(Stored items)
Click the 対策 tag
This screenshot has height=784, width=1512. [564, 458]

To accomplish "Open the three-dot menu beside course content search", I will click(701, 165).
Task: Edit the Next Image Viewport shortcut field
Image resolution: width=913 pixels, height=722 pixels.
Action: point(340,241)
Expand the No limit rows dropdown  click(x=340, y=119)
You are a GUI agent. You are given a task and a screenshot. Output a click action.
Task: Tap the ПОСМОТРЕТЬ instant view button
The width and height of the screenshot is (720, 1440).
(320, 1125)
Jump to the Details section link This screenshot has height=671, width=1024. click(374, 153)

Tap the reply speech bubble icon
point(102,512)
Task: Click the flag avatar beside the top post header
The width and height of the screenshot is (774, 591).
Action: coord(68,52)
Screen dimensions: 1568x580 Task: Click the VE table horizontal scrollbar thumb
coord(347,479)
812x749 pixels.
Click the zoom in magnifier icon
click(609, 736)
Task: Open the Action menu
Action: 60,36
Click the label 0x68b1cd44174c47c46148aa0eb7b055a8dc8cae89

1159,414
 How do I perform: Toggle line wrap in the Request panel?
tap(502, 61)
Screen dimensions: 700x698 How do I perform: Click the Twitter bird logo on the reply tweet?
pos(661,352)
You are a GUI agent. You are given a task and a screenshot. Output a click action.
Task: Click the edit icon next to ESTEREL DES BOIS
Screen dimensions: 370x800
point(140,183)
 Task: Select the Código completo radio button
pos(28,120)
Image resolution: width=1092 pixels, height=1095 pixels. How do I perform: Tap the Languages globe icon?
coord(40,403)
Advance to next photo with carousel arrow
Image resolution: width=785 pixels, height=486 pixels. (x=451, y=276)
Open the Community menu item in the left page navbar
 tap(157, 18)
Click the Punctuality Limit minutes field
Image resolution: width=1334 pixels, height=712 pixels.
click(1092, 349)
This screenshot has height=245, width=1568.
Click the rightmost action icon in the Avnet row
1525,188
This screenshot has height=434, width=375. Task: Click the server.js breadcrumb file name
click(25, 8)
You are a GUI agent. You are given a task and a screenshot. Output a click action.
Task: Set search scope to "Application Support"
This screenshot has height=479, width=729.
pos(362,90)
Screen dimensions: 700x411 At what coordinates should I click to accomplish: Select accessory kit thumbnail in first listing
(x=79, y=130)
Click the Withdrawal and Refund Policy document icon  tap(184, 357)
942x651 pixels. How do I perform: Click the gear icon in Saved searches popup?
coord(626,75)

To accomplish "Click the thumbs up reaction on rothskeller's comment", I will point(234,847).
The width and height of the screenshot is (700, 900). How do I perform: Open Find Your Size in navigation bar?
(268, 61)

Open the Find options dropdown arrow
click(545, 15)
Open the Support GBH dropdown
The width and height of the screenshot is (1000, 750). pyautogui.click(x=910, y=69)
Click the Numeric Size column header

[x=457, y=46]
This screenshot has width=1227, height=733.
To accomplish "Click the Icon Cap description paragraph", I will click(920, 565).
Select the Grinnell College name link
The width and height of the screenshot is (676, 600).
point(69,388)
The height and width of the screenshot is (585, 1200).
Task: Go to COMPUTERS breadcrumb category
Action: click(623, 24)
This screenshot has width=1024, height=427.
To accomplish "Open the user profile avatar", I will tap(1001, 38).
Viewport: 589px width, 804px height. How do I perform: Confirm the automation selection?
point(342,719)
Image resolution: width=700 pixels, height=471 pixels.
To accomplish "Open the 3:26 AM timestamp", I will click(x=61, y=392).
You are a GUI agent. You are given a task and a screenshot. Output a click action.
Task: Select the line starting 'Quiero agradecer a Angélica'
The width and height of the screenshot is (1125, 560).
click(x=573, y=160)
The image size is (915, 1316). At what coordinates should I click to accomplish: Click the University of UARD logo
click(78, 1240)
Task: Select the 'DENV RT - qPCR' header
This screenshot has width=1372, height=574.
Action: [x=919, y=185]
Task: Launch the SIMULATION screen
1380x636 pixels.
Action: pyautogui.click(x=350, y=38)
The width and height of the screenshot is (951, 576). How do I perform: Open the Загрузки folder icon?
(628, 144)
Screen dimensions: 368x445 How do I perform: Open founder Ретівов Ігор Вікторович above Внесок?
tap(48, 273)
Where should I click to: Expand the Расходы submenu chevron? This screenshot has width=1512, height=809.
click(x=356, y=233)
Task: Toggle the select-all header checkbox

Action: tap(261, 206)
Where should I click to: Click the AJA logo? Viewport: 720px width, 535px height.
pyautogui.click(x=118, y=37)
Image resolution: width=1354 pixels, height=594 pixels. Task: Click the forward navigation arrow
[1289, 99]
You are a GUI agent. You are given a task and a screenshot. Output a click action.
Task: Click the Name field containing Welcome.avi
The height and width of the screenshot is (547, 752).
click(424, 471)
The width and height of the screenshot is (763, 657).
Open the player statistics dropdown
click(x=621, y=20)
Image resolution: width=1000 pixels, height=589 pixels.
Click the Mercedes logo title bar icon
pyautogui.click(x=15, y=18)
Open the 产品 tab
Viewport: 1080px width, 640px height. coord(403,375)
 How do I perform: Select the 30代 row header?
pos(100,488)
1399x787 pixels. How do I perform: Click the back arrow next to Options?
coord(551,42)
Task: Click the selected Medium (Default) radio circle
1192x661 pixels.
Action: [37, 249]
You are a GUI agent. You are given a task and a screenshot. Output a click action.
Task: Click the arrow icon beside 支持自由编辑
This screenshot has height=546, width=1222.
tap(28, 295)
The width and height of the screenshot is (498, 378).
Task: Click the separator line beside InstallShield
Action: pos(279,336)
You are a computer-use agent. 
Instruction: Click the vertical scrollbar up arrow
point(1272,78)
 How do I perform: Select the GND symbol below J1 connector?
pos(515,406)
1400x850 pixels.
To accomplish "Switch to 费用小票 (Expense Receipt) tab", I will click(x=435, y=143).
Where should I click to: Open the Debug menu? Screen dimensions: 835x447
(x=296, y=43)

WORK INSTRUCTIONS
Please go through the data above and copy every line that has the word "field".

ANSWER FOR THIS EXERCISE
Task: Edit the Next Image Viewport shortcut field
Click the Punctuality Limit minutes field
Task: Click the Name field containing Welcome.avi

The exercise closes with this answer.